## Exercise:
Retrieve each line that contains the word "computer" from the entries below.

## Given information:
╭──
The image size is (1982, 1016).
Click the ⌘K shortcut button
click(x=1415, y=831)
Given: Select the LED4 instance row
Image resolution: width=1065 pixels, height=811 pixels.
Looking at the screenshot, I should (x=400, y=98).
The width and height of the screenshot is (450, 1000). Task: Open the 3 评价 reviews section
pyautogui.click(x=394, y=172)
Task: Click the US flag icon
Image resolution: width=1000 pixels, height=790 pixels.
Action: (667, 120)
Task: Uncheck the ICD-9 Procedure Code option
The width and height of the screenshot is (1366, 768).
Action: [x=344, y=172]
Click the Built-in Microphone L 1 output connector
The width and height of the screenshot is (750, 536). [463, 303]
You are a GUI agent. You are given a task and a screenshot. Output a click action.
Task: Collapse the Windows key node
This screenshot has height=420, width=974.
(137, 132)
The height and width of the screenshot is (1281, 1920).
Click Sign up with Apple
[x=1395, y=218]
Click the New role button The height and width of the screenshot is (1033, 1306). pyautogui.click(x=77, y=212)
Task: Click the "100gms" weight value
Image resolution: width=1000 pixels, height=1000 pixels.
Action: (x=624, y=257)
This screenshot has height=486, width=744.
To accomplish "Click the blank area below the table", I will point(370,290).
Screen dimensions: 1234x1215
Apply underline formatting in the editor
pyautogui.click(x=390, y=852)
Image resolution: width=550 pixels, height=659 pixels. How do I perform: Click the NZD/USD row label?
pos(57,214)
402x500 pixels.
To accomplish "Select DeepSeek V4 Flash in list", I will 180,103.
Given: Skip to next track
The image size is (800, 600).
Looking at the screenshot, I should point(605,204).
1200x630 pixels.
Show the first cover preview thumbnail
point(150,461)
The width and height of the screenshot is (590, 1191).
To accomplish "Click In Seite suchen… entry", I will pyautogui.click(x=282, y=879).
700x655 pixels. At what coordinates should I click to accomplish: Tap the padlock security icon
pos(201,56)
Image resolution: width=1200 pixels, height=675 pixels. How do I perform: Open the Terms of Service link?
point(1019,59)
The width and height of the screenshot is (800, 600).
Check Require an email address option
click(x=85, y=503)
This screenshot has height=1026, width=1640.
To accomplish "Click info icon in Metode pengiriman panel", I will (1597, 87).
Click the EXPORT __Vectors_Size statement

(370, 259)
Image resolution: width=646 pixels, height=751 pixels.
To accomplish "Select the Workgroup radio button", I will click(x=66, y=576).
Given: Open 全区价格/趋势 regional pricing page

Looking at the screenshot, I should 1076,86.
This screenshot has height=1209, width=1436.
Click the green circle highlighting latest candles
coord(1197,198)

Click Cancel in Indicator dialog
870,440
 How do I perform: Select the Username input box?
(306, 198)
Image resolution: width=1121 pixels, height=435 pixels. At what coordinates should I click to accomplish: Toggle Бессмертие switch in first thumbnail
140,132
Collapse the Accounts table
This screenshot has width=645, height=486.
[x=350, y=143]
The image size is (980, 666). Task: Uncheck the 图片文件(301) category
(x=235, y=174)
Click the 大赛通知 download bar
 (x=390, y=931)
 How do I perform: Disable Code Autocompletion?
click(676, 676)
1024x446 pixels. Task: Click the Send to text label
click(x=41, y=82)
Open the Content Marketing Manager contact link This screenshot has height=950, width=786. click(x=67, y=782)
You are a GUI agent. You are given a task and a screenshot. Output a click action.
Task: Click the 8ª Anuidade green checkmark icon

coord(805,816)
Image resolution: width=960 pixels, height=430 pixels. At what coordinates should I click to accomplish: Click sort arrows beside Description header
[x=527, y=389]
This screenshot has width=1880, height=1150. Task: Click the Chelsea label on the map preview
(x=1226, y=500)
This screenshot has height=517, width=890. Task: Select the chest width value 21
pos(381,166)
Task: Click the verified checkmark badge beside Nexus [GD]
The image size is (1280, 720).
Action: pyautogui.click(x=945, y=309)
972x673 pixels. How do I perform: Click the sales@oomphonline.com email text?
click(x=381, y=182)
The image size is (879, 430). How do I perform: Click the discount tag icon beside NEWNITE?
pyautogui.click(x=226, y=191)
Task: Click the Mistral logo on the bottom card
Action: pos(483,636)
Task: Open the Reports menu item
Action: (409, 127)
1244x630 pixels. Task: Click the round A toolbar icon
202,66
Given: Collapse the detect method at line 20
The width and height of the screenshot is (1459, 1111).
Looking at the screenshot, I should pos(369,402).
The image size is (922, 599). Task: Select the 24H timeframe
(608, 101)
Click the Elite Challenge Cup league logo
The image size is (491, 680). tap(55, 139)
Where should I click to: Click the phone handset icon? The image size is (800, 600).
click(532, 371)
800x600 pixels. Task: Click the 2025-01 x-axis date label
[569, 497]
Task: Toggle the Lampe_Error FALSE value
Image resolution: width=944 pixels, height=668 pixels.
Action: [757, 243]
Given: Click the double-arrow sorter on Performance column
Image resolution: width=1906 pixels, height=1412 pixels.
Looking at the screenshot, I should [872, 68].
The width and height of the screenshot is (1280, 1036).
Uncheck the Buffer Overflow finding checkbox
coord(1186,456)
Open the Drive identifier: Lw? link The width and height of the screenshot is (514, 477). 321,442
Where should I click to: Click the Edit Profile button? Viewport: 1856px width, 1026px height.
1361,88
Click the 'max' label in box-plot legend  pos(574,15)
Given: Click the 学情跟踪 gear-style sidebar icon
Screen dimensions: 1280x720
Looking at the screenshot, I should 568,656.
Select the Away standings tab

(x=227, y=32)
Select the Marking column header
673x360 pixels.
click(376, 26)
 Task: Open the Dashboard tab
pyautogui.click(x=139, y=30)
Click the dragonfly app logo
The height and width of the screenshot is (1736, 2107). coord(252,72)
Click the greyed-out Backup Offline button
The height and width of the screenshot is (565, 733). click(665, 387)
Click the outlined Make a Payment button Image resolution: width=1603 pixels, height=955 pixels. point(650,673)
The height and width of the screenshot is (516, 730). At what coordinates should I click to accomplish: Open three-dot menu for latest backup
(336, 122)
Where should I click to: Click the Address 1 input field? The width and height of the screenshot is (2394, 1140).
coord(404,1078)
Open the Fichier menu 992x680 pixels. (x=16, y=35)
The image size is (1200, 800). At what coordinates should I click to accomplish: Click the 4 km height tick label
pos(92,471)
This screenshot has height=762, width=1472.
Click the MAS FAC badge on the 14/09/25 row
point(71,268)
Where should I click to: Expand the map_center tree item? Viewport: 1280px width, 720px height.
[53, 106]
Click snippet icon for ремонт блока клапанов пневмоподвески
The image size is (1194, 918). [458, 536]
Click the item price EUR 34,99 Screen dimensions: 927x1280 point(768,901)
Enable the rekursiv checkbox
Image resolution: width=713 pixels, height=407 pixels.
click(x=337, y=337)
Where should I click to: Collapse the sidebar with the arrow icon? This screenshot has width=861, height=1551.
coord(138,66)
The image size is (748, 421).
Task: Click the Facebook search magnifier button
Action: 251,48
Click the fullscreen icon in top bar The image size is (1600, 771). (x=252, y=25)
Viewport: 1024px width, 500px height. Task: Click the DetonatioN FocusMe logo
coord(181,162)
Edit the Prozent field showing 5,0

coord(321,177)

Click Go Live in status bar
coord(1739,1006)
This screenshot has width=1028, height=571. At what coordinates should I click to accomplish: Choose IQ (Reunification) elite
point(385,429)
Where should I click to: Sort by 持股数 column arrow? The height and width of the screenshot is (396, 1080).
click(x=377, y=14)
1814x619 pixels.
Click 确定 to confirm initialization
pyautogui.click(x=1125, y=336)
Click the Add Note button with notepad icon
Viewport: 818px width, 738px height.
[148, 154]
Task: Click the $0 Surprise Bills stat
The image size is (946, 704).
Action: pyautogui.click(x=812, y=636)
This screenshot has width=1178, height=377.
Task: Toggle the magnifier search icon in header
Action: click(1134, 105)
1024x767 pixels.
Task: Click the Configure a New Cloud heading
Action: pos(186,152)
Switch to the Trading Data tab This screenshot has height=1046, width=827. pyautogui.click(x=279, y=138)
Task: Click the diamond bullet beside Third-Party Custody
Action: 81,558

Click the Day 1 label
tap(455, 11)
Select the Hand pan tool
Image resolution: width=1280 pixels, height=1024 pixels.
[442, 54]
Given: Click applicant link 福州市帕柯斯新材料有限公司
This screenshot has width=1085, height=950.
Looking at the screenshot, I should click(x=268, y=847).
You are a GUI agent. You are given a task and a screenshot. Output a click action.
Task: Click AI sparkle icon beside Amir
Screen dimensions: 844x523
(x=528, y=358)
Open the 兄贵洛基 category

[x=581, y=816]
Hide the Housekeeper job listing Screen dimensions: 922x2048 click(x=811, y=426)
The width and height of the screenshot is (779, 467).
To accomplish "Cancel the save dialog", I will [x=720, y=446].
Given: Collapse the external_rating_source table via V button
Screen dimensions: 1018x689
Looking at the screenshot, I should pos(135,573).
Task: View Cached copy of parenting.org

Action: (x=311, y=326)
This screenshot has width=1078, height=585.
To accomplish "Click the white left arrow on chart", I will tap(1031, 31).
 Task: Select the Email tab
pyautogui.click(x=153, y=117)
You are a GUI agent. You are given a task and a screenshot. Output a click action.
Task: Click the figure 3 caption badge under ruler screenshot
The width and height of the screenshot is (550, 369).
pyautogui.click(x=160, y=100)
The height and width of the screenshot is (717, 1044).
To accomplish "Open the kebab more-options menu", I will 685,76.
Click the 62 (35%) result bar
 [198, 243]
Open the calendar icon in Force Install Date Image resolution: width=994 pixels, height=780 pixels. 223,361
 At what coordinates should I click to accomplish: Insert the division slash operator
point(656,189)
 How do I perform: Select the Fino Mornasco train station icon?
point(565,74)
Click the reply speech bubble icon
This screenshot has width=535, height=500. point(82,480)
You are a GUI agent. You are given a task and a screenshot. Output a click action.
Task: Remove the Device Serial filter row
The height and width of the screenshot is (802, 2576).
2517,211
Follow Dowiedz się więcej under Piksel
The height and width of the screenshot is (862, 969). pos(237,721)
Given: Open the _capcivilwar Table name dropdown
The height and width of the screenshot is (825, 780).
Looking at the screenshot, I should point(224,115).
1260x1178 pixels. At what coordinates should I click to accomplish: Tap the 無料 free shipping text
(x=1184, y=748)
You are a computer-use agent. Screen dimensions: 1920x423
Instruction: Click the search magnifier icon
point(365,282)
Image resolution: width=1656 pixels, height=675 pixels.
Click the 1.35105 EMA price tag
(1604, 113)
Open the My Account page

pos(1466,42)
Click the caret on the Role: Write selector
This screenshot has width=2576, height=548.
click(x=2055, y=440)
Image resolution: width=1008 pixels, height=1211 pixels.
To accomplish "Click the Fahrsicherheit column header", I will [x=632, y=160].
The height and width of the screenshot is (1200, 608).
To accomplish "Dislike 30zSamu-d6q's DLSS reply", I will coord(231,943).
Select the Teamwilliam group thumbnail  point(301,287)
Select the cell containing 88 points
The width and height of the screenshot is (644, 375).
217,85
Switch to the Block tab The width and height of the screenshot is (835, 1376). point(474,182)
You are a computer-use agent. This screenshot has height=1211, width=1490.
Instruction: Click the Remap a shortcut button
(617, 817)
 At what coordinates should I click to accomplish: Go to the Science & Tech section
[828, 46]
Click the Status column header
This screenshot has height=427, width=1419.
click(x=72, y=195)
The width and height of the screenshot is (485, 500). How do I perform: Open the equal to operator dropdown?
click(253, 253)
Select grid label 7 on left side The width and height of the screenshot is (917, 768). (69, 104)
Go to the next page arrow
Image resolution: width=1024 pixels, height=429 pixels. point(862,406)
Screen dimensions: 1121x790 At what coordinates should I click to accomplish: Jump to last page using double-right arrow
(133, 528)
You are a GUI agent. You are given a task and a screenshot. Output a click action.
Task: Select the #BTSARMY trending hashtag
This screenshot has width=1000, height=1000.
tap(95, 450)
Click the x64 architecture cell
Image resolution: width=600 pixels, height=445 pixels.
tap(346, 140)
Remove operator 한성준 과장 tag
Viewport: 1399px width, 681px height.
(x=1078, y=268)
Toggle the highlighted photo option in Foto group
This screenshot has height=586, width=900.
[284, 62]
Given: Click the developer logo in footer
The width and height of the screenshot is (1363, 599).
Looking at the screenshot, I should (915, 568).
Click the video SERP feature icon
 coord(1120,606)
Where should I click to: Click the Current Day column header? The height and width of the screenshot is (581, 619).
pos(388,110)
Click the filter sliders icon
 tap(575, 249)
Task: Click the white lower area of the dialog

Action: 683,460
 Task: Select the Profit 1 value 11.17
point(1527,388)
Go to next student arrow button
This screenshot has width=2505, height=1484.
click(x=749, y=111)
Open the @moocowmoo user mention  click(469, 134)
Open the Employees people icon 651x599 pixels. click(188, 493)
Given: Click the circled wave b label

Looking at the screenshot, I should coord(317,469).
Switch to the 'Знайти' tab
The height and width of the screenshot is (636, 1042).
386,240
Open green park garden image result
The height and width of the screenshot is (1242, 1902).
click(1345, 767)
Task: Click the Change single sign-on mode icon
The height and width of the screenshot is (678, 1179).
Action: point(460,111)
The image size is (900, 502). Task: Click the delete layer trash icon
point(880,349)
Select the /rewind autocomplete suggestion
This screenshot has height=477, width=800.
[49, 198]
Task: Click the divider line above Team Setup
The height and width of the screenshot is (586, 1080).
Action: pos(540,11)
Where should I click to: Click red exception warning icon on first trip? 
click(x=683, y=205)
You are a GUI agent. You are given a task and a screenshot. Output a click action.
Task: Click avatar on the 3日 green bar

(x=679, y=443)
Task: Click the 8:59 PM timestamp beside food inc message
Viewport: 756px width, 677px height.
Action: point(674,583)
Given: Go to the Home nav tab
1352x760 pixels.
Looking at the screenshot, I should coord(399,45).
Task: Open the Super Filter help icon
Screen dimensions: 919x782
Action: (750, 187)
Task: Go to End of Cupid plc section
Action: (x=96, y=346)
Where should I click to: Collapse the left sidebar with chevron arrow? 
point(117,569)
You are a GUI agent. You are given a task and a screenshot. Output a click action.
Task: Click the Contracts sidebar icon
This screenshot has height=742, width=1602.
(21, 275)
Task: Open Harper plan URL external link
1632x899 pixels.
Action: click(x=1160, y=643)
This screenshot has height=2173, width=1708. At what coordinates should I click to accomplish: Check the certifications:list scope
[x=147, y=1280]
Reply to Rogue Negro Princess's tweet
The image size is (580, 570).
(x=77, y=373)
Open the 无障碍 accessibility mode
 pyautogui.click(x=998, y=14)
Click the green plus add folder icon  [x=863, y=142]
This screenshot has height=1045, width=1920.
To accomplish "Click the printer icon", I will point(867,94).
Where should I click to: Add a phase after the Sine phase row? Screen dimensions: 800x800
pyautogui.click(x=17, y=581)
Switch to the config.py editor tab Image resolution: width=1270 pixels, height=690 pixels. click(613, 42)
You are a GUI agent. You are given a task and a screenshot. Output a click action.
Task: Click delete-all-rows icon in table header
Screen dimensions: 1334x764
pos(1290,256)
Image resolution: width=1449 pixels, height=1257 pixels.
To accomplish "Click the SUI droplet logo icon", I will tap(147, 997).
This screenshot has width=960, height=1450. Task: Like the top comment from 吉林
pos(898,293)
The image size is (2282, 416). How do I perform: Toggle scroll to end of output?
╰──
## Exercise solution:
You are a computer-use agent. Screen dimensions: 1920x423
You are a computer-use agent. This screenshot has height=1211, width=1490.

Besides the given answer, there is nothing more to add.